Tekst źródłowy |
++++++++++

II rozdział książki "Życie i obyczaje kleru w Polsce średniowiecznej", na podstawie średniowiecznych dokumentów prawno-kanonicznych
© Copyright by Towarzystwo Autorów i Wydawców Prac Naukowych UNIVERSITAS, Kraków 2002, wyd. II (na podstawie Rozpraw Akademii Umiejętności Wydziału Historyczno-Filozoficznego, seria II, tom V 1894)
ISBN 83-7052-531-8
Wersja papierowa oprócz publikowanego tu tekstu zawiera także szczegółowe przypisy oraz oryginalne teksty łacińskie stosownych dokumentów kościelnych
Jeżeli już na oko, zewnętrznie, swym strojem mało się wyróżniał kler ówczesny od stanu świeckiego, to mając na względzie przeciętny ogół niższego duchowieństwa można powiedzieć, że zarówno życiem, jak i obyczajami nie był dla wiernych swych parafii przykładem. W jednym i drugim kierunku szedł kler za przykładem laików: „per orania laicorum moribus et habitibus se conformant clerici"1 (duchowni upodobniają się do świeckich we wszystkich obyczajach i zachowaniu). Wywoływało to liczne narzekania ludzi świeckich, którzy są zawsze skłonni do rygorystycznego potępiania słabości ludzkich, zwłaszcza u osób duchownych; z drugiej strony na zgorszenia zepsutego kleru uskarżał się wspomniany już poprzednio archidiakon kujawski, Stanisław z Komorznik2. Inny znów przełożony, wikariusz generalny diecezji krakowskiej za rządów biskupa Wysza, Jan Szafraniec, jeszcze dosadniej scharakteryzował kler ówczesny: „quamquam quilibet praesumatur bonus nisi probetur malus, tamen experiencia, quae est rerum magistra, didi-cimus maliciam clericorum his temporibus exuberari, ut iam non praesumatur bonus, nisi probetur esse talis"3 (chociaż w odniesieniu do każdego powinno się zakładać, że jest dobry, chyba że udowodni się, iż jest zły, to jednak z doświadczenia, najlepszego nauczyciela, wiemy, że tak się wśród duchownych występek rozplenił [iż nie należy] zakładać, że ktoś jest dobry, jeżeli się tego nie udowodni). Jako jedną z przyczyn upadku obyczajów stanu duchownego w
diecezji krakowskiej podaje sam Szafraniec w statutach z roku 1408 wielość szkół w miasteczkach i wsiach, w których uczyli niesforni i niedostatecznie wykształceni bakałarze. Jakimi zaś byli nauczyciele, takimi się stawali ich uczniowie, którym to później udzielano święceń kapłańskich4. Drugą przyczynę wskazują pośrednio statuty Piotra Wysza oraz współczesne im włocławskie; był nią napływ obcego duchowieństwa do zachodnich diecezji polskich5.

++++++++++

Dane do analizy |
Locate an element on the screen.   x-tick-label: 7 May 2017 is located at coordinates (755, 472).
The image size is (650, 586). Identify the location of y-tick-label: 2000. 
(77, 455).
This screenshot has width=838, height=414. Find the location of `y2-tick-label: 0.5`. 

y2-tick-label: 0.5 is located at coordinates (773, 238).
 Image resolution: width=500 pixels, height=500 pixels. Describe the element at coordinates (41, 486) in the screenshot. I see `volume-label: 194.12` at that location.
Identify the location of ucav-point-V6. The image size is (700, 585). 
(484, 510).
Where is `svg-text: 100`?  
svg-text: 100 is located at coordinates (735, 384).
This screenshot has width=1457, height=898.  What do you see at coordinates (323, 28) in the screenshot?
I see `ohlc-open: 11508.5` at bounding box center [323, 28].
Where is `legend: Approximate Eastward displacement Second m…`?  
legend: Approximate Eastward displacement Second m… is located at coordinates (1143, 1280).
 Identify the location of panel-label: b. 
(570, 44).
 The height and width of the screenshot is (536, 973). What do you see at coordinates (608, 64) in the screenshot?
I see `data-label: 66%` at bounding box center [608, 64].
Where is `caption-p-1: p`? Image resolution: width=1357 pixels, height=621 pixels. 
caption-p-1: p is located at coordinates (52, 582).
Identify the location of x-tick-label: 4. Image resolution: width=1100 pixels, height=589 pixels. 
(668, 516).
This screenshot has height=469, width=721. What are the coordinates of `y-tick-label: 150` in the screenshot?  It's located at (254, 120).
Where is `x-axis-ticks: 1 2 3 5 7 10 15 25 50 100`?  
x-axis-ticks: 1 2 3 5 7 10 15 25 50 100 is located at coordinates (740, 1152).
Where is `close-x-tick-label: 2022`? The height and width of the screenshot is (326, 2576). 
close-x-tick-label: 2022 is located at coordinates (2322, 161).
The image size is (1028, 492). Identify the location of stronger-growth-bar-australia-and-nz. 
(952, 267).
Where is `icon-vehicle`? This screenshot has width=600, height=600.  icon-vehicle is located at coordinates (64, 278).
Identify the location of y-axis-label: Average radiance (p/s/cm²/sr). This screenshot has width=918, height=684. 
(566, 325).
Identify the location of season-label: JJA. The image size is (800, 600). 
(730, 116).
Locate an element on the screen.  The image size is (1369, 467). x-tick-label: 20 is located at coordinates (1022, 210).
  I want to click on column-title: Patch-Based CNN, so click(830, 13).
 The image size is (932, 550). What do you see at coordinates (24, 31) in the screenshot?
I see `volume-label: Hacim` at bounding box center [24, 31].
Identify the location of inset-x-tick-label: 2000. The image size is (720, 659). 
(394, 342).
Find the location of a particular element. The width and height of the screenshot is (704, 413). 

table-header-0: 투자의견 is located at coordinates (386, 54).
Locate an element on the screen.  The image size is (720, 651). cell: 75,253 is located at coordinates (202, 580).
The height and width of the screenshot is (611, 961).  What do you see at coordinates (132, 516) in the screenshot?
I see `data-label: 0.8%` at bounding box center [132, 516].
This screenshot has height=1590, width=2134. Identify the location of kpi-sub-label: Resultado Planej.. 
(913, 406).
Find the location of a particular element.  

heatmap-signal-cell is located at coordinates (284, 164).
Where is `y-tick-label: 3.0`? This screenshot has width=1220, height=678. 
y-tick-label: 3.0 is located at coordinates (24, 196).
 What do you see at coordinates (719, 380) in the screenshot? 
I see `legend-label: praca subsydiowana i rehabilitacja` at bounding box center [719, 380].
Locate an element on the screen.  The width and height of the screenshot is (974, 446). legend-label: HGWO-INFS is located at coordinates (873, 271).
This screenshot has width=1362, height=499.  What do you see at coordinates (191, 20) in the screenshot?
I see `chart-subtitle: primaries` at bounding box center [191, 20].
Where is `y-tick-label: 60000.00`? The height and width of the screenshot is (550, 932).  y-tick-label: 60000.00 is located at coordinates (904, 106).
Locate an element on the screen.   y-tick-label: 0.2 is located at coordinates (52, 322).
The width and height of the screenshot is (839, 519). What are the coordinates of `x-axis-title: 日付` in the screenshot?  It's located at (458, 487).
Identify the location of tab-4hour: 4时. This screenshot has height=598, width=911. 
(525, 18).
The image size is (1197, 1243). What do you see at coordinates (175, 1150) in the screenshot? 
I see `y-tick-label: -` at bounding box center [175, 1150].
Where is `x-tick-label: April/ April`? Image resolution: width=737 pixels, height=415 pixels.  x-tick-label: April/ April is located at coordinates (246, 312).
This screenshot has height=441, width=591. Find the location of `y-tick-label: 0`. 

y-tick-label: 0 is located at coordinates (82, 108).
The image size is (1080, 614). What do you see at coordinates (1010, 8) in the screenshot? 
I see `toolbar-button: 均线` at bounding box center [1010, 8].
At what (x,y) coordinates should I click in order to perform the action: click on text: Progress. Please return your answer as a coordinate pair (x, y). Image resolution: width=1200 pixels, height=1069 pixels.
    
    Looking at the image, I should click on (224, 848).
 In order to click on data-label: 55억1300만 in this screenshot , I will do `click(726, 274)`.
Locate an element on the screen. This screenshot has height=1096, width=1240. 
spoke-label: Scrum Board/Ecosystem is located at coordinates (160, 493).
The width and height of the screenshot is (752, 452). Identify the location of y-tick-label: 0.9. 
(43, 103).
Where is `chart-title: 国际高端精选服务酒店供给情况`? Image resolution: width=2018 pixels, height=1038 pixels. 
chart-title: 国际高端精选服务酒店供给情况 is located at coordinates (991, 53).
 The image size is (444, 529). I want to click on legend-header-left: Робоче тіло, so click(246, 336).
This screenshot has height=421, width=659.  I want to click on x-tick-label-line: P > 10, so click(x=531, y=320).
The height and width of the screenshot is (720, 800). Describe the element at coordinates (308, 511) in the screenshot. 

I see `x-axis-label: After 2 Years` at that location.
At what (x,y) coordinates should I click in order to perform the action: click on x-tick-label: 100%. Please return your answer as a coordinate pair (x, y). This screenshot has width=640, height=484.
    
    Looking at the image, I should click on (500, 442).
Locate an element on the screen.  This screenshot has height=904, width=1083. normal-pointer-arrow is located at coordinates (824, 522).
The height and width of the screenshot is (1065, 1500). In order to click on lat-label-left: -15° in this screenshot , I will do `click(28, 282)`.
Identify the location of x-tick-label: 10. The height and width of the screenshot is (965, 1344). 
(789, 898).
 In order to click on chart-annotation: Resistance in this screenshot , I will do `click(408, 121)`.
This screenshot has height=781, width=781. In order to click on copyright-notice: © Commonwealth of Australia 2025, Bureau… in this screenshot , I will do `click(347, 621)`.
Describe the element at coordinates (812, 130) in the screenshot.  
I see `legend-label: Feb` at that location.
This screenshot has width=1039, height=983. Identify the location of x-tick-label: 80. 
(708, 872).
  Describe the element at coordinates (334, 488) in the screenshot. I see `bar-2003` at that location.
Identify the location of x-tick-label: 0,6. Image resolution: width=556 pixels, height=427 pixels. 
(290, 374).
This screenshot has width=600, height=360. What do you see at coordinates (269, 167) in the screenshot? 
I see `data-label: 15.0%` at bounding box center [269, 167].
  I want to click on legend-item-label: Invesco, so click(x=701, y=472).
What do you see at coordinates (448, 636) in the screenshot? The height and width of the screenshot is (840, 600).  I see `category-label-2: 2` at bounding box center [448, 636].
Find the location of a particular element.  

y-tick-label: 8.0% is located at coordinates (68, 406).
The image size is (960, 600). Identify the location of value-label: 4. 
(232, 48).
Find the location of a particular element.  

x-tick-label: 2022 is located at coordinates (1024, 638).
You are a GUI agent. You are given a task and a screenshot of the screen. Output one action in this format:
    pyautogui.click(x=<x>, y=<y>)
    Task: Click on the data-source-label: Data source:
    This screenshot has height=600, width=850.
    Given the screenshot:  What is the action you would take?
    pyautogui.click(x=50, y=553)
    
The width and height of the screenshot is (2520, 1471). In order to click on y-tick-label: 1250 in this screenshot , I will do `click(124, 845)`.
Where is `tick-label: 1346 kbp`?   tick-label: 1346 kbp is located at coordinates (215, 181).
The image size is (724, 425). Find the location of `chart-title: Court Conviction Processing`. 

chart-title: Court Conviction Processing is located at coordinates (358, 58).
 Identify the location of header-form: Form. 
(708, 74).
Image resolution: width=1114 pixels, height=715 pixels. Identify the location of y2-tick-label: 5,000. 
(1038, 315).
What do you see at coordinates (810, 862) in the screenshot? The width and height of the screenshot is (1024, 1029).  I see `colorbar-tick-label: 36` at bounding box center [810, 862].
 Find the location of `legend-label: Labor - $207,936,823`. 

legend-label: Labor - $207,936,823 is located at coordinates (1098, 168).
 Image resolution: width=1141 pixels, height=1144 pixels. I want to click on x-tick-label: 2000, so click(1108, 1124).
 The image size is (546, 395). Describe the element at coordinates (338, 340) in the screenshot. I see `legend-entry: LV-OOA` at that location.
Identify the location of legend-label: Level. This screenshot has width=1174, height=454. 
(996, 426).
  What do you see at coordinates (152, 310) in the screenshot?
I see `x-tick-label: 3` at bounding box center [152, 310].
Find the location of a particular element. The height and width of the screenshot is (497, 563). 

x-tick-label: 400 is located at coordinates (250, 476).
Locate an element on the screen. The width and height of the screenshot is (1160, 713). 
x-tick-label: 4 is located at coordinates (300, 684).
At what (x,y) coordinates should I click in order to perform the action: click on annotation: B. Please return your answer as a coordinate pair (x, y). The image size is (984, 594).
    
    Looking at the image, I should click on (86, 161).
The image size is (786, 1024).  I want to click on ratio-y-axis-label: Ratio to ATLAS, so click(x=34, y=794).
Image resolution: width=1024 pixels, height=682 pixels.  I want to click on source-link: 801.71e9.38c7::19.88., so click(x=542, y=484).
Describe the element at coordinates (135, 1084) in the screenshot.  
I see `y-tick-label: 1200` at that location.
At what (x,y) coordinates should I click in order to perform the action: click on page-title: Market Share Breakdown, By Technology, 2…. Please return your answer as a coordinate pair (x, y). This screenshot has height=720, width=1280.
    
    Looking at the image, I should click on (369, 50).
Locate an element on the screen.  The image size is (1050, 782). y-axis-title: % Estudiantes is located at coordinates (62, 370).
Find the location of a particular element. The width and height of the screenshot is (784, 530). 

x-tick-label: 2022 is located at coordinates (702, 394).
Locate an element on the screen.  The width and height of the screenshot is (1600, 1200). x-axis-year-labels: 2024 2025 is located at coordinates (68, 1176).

++++++++++

Zadania do ćwiczenia |
a) Odpowiedz na podstawie tekstu o klerze średniowiecznym na następujące pytania:
(i) Kto był wikariuszem generalnym diecezji krakowskiej za rządów biskupa Wysza?
(ii) Z którego roku pochodzą statuty, w których ten wikariusz wskazuje przyczynę upadku obyczajów duchowieństwa?
(iii) Jaką drugą przyczynę wskazują pośrednio statuty Piotra Wysza oraz włocławskie?
b) Rozwiń dalej tekst o klerze średniowiecznym, zaczynając od miejsca po jego ostatnim zdaniu.
Pozycje pochodzą z innego źródła niż tekst o klerze średniowiecznym.

Wyniki ćwiczenia |
a)
(i) Jan Szafraniec.
(ii) Z roku 1408.
(iii) Napływ obcego duchowieństwa do zachodnich diecezji polskich.

b)
Ta sama kompilacja włocławska z roku 1402 dwukrotnie zwraca się przeciwko rozrywkom, jakim z upodobaniem oddawało się niższe duchowieństwo kujawskie (artykuły 38,8 i 9). Przypatrzmy się im bliżej w świetle ustawodawstwa synodalnego.
Przepisy kościelne, stojąc na straży godności i czci stanu duchownego, kładły szczególny nacisk na rozwielmożniony w wiekach średnich nałóg upijania się kleru, zwłaszcza wiejskiego. Pijaństwo, jako osłabiające rozum i pobudzające do lubieżności, było już wielkim występkiem nie tylko u kleryków, szczególnie wyższych święceń, ale i u świeckich osób. Crapula et ebrietas libidinis incetiva (pijaństwo i opilstwo to bodziec do rozpusty), to stale powtarzający się refren we wszystkich konstytucjach, które prawią o powadze życia i czystości obyczajów duchowieństwa. Już w okresie piastowskim za Łokietka spotykamy się z ustawami, które powstają przeciwko zbytniemu używaniu trunków i hucznym biesiadom. Inaczej sądzi Buliński6, mimo wyraźnych świadectw naszych statutów synodalnych. I tak synod uniejowski arcybiskupa Janisława (1326) zakazywał duchownym pociągać innych swym przykładem ad aequales potus7 (do podobnego picia), a krakowski biskupa Jana Grota (1331) wspomina o duchownych „longi temporis victum brevi hora voluptuose consumentes"8 (żywność przeznaczoną na dłużej jedzą rozpustnie w krótkim czasie).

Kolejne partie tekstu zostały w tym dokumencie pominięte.